Similar to the Pumas functions, we could support non-default PRNGs. For instance, we could add a rng argument to rand_covariates:

function rand_covariates(rng)
    Wt = rand(rng, 50:100)
    return (; Wt)
end
rand_covariates (generic function with 2 methods)

The rand_covariates function generates a random integer value for the covariate Wt between 50 and 100 using the default random number generator and outputs a NamedTuple with the covariate Wt.

Now, we just need to incorporate the rand_covariates function into the Subject constructor:

Random.seed!(123)

population = map(
    i -> Subject(;
        id = i,
        events = ev,
        covariates = rand_covariates(),
        observations = (; dv = nothing),
    ),
    1:5,
)
Population
  Subjects: 5
  Covariates: Wt
  Observations: dv

Note that we are not setting the seed of the random number generator inside the rand_covariates function.
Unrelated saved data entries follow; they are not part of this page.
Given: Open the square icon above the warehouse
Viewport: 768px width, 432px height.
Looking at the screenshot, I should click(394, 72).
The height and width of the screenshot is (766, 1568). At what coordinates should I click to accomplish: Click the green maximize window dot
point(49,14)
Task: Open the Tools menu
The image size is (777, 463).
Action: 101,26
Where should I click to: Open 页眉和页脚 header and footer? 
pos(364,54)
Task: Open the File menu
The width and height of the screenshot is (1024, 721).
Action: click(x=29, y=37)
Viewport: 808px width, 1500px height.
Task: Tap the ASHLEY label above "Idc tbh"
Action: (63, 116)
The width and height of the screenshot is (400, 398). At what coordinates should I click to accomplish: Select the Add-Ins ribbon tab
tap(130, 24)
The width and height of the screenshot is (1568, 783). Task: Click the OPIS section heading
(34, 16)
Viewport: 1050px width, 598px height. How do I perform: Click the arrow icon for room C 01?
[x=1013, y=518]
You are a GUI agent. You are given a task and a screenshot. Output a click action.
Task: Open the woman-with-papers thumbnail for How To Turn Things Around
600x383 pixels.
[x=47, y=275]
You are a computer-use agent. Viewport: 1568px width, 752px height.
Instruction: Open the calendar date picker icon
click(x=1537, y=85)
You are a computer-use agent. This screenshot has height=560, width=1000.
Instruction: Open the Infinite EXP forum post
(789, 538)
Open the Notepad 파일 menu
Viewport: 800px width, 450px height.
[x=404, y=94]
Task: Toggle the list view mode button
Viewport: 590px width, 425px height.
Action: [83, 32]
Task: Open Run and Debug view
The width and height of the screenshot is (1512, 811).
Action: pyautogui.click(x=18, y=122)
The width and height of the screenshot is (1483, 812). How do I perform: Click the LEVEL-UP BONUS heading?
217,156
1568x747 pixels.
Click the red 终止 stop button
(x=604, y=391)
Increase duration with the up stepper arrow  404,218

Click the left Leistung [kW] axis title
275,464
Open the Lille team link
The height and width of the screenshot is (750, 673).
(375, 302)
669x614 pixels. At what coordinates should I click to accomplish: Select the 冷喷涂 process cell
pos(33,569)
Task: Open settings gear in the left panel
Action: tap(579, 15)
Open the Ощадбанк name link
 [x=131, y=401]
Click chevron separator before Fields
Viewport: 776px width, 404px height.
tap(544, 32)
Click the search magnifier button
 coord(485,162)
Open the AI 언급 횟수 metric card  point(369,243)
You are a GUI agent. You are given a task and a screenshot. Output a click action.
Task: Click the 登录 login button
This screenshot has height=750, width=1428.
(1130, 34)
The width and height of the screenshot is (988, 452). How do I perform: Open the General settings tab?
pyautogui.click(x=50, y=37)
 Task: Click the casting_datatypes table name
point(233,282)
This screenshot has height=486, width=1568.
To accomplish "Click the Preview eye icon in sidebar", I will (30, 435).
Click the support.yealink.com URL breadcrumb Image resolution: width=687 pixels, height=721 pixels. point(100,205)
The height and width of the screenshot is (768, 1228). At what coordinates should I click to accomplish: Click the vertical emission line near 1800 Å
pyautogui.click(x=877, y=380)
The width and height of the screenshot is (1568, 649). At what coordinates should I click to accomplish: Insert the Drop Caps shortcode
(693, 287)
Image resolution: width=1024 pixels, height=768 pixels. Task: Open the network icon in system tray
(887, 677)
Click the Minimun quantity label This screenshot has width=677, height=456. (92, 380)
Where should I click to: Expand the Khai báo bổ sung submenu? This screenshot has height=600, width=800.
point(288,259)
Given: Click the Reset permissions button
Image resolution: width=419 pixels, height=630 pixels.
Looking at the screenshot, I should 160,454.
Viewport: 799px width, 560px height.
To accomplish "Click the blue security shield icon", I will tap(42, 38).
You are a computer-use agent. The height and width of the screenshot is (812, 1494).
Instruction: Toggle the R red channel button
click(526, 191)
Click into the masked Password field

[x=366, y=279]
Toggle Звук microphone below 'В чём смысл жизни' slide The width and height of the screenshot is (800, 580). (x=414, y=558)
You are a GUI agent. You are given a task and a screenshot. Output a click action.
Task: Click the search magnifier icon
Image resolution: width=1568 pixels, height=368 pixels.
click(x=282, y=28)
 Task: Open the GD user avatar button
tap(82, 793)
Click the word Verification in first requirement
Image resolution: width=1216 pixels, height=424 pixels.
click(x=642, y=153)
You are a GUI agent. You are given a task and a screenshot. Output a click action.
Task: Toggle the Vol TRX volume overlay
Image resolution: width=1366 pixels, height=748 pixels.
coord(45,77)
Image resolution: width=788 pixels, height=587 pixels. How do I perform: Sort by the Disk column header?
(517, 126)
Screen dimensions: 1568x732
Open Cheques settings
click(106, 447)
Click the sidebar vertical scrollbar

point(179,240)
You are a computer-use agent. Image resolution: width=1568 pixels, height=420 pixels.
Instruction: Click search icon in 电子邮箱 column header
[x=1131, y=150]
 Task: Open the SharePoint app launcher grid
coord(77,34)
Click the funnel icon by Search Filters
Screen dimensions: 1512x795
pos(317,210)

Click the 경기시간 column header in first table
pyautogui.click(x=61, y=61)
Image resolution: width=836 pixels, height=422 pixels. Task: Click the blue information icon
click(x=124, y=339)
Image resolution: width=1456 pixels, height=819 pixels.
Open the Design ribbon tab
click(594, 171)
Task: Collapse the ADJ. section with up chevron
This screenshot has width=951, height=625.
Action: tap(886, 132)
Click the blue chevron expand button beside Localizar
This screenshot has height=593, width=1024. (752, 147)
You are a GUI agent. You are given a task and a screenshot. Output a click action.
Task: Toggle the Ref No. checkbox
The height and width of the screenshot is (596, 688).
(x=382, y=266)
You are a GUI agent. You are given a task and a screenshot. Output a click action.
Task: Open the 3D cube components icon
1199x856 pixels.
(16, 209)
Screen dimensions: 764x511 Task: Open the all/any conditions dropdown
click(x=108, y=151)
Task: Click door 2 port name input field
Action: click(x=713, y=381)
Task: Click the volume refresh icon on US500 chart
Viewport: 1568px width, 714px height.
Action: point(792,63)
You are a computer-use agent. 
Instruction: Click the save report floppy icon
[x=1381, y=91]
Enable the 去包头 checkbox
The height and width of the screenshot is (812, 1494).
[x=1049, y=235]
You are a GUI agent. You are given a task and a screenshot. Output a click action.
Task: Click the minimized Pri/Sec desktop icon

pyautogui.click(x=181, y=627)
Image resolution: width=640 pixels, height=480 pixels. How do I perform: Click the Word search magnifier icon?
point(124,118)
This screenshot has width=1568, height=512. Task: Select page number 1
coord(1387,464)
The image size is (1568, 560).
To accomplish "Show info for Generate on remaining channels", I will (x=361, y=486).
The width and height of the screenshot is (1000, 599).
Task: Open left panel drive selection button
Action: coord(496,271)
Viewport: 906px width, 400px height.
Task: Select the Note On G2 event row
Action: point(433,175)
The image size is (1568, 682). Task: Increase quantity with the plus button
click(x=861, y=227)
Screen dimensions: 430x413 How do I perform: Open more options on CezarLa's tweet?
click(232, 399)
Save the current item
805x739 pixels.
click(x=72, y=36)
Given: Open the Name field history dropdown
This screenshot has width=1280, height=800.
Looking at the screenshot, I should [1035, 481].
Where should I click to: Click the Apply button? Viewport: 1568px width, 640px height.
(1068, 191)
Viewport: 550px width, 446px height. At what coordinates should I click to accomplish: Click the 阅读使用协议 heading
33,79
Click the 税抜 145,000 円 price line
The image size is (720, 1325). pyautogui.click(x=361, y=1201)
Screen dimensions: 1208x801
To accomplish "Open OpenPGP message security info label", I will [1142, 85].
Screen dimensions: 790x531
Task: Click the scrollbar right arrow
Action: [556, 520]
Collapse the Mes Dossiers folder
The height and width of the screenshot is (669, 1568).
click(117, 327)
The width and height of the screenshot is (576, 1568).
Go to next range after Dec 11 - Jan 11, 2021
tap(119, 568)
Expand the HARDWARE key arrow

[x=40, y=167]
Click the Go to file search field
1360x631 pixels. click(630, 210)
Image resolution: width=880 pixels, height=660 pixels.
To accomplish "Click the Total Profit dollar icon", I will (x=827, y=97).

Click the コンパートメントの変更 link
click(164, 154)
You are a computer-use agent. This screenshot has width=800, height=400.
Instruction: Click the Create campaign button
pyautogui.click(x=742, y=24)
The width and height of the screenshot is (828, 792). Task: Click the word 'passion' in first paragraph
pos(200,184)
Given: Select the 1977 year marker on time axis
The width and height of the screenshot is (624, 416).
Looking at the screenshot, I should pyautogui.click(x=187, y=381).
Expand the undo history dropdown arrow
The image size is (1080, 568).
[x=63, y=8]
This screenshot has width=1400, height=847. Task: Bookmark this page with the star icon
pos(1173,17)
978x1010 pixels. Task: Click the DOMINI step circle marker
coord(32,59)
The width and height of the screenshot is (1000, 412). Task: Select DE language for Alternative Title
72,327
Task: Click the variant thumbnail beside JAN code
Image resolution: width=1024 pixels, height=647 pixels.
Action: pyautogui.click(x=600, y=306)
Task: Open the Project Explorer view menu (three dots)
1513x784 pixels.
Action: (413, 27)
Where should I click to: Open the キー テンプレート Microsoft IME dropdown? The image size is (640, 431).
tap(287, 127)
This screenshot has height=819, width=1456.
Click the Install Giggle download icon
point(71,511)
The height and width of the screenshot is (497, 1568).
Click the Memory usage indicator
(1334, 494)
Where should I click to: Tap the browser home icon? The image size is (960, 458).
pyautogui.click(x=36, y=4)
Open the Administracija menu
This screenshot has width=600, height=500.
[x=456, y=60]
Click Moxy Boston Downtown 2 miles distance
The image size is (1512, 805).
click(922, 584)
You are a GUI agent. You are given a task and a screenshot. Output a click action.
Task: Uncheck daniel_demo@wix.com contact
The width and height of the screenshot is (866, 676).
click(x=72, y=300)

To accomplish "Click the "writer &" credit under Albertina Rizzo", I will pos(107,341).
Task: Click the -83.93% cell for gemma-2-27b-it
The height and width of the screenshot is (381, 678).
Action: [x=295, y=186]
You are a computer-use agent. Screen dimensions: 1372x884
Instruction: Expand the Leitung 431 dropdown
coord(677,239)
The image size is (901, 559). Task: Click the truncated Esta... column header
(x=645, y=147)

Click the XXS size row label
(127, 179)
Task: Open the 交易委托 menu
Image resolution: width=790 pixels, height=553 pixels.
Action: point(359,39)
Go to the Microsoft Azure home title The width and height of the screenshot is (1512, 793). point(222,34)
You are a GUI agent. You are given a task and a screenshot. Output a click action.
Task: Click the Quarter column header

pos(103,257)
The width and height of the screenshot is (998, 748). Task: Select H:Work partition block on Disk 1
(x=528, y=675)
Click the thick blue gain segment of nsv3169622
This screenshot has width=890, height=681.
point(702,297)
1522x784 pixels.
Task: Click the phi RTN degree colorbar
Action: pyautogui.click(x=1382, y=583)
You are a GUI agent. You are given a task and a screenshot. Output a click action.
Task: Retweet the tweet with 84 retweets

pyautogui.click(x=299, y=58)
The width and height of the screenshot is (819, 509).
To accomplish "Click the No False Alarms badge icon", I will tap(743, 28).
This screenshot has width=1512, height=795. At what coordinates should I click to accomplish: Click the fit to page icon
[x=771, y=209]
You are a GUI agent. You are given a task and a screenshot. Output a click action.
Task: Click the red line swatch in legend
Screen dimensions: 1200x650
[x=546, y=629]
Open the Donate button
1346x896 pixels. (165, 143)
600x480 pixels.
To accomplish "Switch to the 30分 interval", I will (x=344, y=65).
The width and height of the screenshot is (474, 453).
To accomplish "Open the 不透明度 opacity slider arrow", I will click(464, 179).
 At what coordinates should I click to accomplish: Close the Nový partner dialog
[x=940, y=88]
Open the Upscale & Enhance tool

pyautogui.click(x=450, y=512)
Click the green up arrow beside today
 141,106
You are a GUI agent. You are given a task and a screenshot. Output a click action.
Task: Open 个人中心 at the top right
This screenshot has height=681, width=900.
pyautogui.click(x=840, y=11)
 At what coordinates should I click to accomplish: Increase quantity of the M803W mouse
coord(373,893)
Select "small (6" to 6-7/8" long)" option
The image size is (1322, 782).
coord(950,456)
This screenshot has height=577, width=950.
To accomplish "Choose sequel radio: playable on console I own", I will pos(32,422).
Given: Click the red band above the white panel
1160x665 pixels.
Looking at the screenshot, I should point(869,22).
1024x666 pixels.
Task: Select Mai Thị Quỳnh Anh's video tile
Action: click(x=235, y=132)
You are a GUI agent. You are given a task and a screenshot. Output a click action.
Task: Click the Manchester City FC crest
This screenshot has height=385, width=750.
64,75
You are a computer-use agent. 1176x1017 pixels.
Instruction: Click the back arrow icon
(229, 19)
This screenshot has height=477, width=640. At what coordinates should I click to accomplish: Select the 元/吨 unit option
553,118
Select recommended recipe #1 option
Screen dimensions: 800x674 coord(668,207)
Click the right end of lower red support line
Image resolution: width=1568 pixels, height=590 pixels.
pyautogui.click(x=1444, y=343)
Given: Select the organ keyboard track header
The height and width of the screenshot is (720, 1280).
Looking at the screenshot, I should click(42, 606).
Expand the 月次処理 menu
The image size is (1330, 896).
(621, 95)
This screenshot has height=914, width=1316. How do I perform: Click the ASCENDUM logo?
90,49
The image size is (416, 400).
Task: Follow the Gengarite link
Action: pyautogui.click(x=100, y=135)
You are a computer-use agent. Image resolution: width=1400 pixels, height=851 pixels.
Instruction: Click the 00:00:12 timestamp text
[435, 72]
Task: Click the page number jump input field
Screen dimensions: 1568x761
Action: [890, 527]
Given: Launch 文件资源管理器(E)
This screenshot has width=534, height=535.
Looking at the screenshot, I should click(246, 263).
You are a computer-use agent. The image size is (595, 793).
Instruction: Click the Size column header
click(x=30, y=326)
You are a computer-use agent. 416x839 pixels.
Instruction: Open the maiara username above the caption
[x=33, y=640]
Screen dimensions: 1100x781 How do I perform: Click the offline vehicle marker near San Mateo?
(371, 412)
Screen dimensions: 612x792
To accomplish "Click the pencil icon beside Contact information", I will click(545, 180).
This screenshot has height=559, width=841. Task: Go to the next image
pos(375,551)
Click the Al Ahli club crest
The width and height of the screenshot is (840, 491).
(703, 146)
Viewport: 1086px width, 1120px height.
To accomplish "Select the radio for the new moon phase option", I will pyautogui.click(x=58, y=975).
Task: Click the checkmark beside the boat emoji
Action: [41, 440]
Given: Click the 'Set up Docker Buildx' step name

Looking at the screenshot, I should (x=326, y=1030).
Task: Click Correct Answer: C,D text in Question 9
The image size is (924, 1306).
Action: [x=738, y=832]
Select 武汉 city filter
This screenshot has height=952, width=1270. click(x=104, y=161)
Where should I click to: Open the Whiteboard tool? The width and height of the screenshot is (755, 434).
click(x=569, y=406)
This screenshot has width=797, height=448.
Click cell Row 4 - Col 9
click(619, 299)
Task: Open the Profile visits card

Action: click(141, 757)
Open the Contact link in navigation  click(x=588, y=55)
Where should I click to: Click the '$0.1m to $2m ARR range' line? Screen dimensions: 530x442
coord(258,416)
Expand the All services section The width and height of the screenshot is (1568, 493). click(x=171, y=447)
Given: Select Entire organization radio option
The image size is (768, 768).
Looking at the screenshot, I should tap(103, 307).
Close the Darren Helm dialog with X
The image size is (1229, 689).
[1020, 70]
Otherwise, we would always get the same sequence of random values for the covariate Wt. And all subjects would have the same value for the covariate Wt. Here we don’t need local reproducibility. Instead we need global reproducibility.

Reproducibility across Pumas versions

It is important to note that the reproducibility of simulations across different versions of Pumas is not guaranteed.

5 Conclusion

In this tutorial, we learned how to set the seed of the random number generator, and feed it to a Pumas function, to ensure reproducibility. We also learned that there are two main ways to ensure reproducibility:

  1. Set the seed of the random number generator inside a function call.
  2. Set the seed of the random number generator globally.

As a final note, it is best practice to only use global reproducibility in the finalized analysis script. Local reproducibility can be especially helpful when you are doing interactive work and you want to ensure that a code snippet will always return the same thing even if you add code before it, but should typically be removed from the final result.